We are wired to sin due to the fall of man. It started with Adam, so now we are wired to sin due to sin nature, until regeneration. Although, once regenerated and saved, still having the flesh so still sinning, but we can choose whether or not to sin as we are no longer slaves to sin. When we sin, we are led by the Holy Spirit to repentance. Regarding free will, grace is irresistible to those who have been regenerated, yet, those who have not cannot adhere to God’s laws.


Will has to be involved for it to be a sin. But will is exactly what is lacking here.

It can be a sin if they act on the attraction, or harbor the attraction, but not simply for having the attraction to start with.

The attraction is a biological construct the same as hunger. It’s not a sin to feel hungry. Sin comes into what you let it drive you to do.

Hunger can lead you to sin if you let it drive you into gluttony, or let the thought of it drive you into committing harm to others, like stealing food. But hunger on its own is neutral.
Attraction is equally neutral; it’s not bad until you choose to do something with it that is inherently evil.

> 7. Not sure what you’re saying, but God is still sovereign over our physiology and psychology.

Yet he clearly didn’t prevent the mind from giving us neurologically atypical traits.

Our eyes, our sense of touch, our hunger, can all work in ways contrary to what they’re supposed to.

But you don’t call someone to be of sin for being color blind, or having Prosopagnosia, or SPD.

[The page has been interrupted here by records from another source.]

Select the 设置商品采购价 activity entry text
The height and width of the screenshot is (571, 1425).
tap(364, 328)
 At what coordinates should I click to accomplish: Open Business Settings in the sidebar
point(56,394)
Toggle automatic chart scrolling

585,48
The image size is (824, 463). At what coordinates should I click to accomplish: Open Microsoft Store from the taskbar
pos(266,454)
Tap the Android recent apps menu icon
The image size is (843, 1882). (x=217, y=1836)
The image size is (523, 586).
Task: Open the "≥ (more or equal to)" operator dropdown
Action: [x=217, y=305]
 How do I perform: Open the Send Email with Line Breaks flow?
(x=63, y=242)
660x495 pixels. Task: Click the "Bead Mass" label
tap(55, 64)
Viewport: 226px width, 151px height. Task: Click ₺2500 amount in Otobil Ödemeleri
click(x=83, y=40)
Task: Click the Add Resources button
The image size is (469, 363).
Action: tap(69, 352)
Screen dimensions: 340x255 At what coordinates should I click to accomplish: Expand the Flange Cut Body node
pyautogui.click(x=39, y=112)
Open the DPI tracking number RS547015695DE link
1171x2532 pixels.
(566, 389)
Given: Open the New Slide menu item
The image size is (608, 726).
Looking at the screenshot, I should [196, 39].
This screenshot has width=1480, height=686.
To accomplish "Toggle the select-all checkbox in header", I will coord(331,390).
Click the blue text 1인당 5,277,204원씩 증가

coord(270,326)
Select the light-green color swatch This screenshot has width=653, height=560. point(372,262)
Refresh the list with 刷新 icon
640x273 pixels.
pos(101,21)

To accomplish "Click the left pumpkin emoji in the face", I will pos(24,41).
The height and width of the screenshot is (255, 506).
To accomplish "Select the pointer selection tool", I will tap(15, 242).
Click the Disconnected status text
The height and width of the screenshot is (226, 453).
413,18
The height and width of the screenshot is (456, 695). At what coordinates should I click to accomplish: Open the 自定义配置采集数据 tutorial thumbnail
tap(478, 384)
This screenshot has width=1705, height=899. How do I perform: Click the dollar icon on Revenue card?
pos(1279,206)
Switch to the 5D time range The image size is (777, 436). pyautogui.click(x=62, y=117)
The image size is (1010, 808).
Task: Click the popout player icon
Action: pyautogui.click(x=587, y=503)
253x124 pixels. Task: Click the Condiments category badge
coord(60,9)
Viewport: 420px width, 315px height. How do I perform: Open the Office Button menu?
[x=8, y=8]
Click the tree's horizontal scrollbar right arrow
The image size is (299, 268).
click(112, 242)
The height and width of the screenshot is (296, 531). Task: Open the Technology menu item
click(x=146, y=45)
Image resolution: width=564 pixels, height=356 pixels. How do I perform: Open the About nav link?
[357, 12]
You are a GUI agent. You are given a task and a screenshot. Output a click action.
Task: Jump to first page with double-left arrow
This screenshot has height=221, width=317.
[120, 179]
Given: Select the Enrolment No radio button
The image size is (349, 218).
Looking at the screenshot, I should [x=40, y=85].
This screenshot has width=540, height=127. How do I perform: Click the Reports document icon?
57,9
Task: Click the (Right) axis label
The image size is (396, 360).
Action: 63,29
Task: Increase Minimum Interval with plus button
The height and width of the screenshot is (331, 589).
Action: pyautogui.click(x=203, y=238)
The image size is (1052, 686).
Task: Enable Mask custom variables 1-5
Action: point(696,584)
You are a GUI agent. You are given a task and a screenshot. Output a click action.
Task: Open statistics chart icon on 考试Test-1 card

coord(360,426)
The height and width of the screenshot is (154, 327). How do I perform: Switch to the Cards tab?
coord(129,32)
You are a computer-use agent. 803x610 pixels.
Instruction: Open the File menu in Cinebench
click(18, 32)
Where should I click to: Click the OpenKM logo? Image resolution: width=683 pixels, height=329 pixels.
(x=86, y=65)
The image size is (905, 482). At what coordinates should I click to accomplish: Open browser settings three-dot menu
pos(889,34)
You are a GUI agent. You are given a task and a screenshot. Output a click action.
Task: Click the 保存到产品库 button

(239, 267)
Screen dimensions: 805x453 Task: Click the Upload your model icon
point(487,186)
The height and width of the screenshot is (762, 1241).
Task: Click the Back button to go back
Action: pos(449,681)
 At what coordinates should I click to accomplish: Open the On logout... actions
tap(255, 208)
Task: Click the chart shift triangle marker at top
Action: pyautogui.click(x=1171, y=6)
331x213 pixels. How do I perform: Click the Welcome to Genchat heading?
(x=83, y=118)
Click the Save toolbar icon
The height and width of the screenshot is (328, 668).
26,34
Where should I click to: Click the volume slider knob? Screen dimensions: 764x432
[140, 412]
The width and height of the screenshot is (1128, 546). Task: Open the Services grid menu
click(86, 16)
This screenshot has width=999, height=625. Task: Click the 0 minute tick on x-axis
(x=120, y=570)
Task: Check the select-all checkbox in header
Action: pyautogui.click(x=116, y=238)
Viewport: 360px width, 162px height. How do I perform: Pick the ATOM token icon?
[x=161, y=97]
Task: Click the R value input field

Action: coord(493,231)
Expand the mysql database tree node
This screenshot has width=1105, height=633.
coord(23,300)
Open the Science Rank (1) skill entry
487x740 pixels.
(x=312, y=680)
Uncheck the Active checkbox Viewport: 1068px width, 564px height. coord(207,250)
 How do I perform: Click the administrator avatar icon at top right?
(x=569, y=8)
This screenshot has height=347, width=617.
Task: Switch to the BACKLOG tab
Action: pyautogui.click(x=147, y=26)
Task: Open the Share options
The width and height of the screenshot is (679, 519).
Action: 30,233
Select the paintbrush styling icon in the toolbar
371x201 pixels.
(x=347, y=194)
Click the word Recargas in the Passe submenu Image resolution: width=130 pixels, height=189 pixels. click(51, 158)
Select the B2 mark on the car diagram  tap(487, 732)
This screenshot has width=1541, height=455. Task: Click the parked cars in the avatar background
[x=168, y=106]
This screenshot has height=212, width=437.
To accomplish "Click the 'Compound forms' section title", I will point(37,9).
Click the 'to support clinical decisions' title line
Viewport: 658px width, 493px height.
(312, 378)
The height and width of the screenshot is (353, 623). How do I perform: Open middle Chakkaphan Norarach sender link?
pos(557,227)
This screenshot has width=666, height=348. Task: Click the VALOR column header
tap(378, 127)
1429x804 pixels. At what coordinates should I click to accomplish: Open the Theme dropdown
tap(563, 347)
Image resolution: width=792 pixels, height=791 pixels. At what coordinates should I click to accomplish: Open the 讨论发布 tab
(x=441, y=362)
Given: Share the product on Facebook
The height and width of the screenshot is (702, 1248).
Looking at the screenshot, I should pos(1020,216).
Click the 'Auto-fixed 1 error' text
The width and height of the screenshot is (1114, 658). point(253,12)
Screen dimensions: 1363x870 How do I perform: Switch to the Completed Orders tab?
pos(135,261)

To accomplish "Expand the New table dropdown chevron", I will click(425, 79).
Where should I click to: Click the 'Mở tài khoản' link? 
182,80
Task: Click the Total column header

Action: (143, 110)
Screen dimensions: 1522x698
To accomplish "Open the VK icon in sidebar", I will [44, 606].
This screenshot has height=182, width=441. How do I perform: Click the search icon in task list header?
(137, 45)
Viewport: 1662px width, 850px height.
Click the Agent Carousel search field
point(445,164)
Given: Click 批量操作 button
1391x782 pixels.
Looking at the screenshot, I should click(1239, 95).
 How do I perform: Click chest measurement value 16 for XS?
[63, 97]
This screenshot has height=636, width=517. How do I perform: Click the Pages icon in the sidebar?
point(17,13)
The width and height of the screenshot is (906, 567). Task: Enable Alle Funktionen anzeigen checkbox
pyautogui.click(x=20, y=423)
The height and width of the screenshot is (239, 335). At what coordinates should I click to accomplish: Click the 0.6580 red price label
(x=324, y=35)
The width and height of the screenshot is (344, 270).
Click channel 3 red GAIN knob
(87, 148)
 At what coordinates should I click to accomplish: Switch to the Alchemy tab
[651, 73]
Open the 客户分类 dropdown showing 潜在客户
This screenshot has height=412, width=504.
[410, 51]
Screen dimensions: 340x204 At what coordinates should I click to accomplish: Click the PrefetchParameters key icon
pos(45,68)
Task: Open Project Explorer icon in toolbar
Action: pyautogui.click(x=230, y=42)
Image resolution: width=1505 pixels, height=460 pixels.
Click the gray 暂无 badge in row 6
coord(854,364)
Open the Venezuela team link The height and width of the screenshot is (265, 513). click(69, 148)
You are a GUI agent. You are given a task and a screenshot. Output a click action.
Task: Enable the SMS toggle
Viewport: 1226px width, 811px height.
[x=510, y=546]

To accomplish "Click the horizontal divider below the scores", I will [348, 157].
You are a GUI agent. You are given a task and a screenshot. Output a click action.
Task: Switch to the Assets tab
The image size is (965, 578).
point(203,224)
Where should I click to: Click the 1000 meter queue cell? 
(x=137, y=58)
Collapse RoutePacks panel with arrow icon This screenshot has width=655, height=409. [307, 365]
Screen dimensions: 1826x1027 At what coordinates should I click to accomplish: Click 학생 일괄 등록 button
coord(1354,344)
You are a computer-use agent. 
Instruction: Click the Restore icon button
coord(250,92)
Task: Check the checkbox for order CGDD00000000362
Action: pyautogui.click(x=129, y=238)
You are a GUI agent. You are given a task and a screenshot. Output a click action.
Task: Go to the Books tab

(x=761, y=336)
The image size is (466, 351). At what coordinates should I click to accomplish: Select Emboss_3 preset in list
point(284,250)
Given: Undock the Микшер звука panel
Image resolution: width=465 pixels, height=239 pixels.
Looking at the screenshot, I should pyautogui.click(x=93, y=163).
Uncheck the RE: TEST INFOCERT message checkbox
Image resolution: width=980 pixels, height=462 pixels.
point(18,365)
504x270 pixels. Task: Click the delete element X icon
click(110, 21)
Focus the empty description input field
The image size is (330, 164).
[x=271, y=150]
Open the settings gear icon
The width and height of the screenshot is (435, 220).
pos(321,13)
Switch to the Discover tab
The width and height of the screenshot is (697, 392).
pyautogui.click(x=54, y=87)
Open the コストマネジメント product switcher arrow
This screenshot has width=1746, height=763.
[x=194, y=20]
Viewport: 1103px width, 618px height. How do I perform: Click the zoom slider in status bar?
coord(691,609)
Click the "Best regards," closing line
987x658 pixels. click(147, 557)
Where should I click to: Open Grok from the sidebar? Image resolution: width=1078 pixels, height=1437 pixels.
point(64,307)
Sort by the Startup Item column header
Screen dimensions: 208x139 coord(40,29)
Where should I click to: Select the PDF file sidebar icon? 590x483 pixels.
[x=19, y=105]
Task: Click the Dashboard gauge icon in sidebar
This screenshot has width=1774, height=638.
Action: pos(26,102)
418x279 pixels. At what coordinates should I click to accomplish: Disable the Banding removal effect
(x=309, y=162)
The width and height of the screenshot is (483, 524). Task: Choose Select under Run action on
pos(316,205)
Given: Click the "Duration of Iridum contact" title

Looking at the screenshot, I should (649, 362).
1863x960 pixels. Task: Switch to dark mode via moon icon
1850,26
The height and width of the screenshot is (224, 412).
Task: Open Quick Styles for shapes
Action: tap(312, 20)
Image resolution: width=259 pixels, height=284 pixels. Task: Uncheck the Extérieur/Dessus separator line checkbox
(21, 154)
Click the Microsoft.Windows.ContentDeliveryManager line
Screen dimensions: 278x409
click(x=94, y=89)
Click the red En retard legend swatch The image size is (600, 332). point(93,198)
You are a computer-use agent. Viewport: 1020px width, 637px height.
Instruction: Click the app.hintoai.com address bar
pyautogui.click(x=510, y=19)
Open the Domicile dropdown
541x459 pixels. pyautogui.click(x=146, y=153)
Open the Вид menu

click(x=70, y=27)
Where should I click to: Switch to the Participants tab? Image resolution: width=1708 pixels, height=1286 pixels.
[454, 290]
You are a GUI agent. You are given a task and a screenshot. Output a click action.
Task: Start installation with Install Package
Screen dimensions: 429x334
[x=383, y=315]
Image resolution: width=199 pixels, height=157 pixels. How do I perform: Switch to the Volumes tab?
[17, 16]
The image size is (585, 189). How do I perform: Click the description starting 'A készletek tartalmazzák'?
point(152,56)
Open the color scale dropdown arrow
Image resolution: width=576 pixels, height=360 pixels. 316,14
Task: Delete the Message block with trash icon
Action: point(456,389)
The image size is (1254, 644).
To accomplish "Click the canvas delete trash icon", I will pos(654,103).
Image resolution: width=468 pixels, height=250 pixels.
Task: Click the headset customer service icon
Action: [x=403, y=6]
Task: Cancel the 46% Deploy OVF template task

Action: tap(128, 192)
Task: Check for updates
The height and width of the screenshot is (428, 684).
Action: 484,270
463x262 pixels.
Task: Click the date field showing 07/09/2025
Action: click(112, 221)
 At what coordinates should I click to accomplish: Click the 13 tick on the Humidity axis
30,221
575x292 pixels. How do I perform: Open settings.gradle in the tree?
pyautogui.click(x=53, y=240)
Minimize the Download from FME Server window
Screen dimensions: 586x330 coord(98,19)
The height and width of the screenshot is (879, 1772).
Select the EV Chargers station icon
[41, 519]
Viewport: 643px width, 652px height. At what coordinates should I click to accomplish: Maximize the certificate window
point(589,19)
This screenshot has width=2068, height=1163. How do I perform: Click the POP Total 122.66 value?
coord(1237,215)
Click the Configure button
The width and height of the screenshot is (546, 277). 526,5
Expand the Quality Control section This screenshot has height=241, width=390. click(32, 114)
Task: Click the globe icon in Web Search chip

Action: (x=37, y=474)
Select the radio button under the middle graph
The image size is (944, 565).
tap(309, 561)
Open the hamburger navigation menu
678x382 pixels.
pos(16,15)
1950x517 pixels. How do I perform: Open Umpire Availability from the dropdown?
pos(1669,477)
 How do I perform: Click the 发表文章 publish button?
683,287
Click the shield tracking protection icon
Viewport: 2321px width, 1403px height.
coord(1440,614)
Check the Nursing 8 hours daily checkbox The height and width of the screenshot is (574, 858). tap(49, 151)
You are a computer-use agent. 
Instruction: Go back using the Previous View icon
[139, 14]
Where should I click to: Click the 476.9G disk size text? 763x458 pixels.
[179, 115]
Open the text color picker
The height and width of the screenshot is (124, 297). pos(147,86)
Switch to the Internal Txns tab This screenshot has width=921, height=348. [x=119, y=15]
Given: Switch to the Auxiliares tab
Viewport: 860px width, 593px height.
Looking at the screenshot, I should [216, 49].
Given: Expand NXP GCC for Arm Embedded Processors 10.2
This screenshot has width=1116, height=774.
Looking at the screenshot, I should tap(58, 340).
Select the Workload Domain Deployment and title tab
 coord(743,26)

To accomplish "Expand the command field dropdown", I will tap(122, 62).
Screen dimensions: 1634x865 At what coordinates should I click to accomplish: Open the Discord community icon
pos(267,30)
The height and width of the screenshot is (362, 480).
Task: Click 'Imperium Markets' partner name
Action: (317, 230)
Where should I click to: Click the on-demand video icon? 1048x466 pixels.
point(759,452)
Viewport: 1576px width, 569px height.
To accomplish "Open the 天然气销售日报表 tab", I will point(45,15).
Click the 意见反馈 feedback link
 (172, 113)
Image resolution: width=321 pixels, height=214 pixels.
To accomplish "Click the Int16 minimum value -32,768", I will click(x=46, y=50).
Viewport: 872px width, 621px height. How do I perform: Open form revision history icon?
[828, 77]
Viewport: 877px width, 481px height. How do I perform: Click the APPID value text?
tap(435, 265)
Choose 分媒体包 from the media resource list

Thus, you still need a separate word to describe them. We need a way to address and categorize what is going on in the mind that causes these atypical traits.
There shouldn’t be argument over that.

> 8. Uhm, the parts, man…

Uh, human body man. The eye is supposed to work a certain way, but that doesn’t prevent disorders of sight from existing. It doesn’t prevent, in some people, their eyes from seeing things it shouldn’t.

An appeal to what body parts should do, is not evidence of disorders not existing. That equivocation just doesn’t work.